Visi dan keteguhan maju Paris St-Germain seharusnya menghasilkan gol kedua, tetapi Carlos Sanchez menolak kesempatan berkepala dan Al Owais diselamatkan di kaki Cavani di tahap penutupan.

Centurion Suarez

Suarez mungkin memasuki bagian akhir dari karirnya tetapi naluri pemangsa mantan Liverpool tidak menunjukkan tanda-tanda meredup selama penampilan ke-100 untuk negaranya.

Pemain berusia 31 tahun itu sebagian besar tidak dikenal selama kemenangan pembuka Uruguay melawan Mesir, dan meskipun jauh dari sosok indah yang disukai oleh Premier League dan La Liga, dia tetap menjadi lawan yang sulit untuk dijinakkan selama 90 menit.

Dia mencetak gol voli, dibelokkan lagi dan dikombinasikan dengan Cavani sejak awal – tetapi setelah itu bek asal Saudi Ali Albulayhi bertindak sebagai bayangannya, mengeluarkan beberapa tantangan berat dan saat-saat permainan yang tampaknya mengguncang Suarez.

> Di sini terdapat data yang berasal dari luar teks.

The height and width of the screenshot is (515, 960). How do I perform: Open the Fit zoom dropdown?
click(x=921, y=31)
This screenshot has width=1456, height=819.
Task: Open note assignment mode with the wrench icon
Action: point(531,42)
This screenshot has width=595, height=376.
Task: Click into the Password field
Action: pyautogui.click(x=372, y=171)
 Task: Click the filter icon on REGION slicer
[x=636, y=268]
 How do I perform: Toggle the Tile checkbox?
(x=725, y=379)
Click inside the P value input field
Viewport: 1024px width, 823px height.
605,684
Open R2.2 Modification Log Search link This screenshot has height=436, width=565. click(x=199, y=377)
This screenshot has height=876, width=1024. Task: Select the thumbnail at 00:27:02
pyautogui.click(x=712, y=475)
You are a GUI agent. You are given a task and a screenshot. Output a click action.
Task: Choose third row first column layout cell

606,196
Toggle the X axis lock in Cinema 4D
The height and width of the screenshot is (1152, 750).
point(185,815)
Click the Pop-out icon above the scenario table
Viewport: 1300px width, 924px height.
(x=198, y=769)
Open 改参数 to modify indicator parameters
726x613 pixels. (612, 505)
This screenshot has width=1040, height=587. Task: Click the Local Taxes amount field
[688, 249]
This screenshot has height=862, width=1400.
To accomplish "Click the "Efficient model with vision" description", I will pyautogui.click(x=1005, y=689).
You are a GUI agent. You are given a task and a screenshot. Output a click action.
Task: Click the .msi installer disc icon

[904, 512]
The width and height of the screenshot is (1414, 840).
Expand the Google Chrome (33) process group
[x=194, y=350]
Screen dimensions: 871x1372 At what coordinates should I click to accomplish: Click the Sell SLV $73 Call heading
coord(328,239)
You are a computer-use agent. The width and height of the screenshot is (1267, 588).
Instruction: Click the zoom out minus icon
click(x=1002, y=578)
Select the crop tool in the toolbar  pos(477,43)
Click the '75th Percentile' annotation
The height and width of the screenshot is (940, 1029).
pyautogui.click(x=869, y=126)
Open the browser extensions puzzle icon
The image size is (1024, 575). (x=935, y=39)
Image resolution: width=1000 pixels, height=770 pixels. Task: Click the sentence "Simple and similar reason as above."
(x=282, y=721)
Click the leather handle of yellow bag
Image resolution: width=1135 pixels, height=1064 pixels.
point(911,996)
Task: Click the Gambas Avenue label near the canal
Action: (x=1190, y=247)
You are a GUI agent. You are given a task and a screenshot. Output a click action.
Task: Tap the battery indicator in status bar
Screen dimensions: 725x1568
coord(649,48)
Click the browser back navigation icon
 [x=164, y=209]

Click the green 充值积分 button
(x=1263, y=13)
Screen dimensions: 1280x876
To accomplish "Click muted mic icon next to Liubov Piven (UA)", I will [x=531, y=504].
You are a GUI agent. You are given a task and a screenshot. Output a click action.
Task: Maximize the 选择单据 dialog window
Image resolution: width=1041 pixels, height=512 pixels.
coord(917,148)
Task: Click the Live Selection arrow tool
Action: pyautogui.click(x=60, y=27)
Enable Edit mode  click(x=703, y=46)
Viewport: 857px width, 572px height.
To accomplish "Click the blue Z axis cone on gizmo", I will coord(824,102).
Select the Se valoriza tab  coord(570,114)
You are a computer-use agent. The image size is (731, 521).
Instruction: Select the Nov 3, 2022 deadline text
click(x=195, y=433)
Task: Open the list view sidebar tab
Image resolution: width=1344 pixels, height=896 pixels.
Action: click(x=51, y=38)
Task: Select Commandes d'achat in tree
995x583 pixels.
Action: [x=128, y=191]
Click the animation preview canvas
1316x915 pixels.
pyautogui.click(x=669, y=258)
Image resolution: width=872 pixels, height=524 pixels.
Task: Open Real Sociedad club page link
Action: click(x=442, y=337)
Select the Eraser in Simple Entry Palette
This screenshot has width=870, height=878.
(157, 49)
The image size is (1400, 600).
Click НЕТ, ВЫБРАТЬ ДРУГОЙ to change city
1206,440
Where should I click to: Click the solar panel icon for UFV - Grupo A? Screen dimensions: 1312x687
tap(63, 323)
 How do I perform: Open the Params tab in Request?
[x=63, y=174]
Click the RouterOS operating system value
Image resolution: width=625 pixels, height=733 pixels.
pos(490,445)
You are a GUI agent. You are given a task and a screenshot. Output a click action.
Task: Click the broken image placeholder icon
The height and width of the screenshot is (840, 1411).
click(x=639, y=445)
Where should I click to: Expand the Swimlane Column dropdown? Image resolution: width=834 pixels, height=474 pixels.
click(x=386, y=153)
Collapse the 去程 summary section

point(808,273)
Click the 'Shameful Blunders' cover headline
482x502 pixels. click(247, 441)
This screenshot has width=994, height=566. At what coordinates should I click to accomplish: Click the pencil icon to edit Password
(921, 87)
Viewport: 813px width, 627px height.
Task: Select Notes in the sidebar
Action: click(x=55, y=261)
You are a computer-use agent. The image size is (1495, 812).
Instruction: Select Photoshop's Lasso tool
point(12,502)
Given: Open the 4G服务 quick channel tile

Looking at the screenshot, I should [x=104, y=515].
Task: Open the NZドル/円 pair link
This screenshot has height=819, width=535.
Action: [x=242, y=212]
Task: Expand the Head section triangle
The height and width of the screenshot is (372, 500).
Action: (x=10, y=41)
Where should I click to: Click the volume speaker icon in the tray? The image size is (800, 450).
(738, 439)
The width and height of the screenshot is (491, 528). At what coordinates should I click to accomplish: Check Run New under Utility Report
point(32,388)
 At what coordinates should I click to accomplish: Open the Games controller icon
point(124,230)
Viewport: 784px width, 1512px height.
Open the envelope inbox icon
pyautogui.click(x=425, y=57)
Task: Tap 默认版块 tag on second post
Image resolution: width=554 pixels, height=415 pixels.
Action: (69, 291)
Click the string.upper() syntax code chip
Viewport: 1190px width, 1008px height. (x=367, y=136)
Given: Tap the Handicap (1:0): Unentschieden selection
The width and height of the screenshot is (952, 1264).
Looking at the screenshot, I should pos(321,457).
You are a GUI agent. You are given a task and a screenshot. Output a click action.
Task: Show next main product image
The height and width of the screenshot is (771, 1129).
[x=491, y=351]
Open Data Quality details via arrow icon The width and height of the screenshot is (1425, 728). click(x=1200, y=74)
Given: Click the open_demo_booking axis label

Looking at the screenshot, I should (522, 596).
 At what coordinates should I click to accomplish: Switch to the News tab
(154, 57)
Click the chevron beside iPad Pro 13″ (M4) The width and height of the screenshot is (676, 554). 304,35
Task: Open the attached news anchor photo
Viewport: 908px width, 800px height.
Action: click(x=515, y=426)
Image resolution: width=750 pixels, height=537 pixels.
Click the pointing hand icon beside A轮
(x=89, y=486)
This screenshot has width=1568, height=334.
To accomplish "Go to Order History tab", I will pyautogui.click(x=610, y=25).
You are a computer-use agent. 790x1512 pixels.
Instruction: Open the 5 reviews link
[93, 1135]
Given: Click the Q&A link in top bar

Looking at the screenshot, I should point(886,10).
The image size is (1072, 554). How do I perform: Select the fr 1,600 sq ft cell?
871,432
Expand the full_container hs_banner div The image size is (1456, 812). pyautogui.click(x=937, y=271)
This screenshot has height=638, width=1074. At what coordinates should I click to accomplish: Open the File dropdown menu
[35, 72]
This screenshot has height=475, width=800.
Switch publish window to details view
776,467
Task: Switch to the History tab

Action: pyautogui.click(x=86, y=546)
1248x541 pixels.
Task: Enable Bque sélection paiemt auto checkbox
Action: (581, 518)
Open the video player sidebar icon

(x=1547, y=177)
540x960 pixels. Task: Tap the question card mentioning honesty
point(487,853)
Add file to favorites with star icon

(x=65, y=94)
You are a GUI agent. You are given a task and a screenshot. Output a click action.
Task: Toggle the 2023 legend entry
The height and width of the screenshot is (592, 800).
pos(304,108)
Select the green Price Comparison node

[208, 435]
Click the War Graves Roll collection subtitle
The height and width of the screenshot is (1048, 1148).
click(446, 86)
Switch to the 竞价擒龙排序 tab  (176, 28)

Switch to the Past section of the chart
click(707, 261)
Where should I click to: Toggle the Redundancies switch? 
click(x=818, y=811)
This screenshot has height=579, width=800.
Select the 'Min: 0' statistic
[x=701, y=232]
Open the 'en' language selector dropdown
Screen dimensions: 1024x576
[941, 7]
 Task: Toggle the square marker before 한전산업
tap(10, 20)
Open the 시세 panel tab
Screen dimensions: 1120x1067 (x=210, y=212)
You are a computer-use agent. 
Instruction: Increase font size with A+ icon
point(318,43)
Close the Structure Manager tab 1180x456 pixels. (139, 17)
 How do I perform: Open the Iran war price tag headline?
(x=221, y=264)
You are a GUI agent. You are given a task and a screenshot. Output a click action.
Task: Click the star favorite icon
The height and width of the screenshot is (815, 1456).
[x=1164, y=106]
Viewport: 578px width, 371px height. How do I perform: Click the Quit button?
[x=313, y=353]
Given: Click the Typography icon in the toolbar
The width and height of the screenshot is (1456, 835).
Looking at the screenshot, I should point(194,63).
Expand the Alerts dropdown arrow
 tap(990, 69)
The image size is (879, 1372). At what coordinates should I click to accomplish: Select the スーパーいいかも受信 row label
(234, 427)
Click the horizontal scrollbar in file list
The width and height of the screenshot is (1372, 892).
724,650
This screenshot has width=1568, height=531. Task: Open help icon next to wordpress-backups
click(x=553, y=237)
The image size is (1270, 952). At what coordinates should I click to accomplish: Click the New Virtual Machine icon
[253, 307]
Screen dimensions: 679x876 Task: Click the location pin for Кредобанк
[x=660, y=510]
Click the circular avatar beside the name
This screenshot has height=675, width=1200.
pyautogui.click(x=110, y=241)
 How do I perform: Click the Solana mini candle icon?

Untuk kreditnya, maju Barcelona – yang telah menerima larangan di dua Piala Dunia sebelumnya – lulus ujian temperamen.

Dan golnya memastikan Uruguay mencapai babak sistem gugur untuk final ketiga berturut-turut mereka.

Bermain untuk kebanggaan

Pelatih Saudi Juan Antonio Pizzi berbicara tentang “perasaan malu” setelah kehilangan 5-0 mereka ke Rusia, dengan pemainnya dituduh membeku pada kesempatan besar.

Namun, tampilan tangguh pada hari Rabu benar-benar kontras, dan yang patut dibanggakan, karena mereka membawa permainan itu kepada lawan mereka yang lebih naksir.

Mereka menyerupai sisi bahwa mantan pelatih Bert van Marwijk dipandu melalui kualifikasi di depan Australia dan satu poin di belakang Jepang.

Gelandang Al Hilal Abdullah Ateef memamerkan berbagai passing dan kecerdasan sepakbola untuk menunjukkan mengapa ia dijuluki “Saudi Modric” [setelah gelandang Kroasia dan Real Madrid Luka Modric] oleh rekan satu timnya.

Dan ada juga saat-saat janji dari Fahad Al Muwallad dan Mohamed Kanno tanpa ada cukup dorong atau akurasi untuk menyulitkan lawan mereka di Amerika Selatan atau memberikan kemenangan pertama dalam 12 pertandingan Piala Dunia.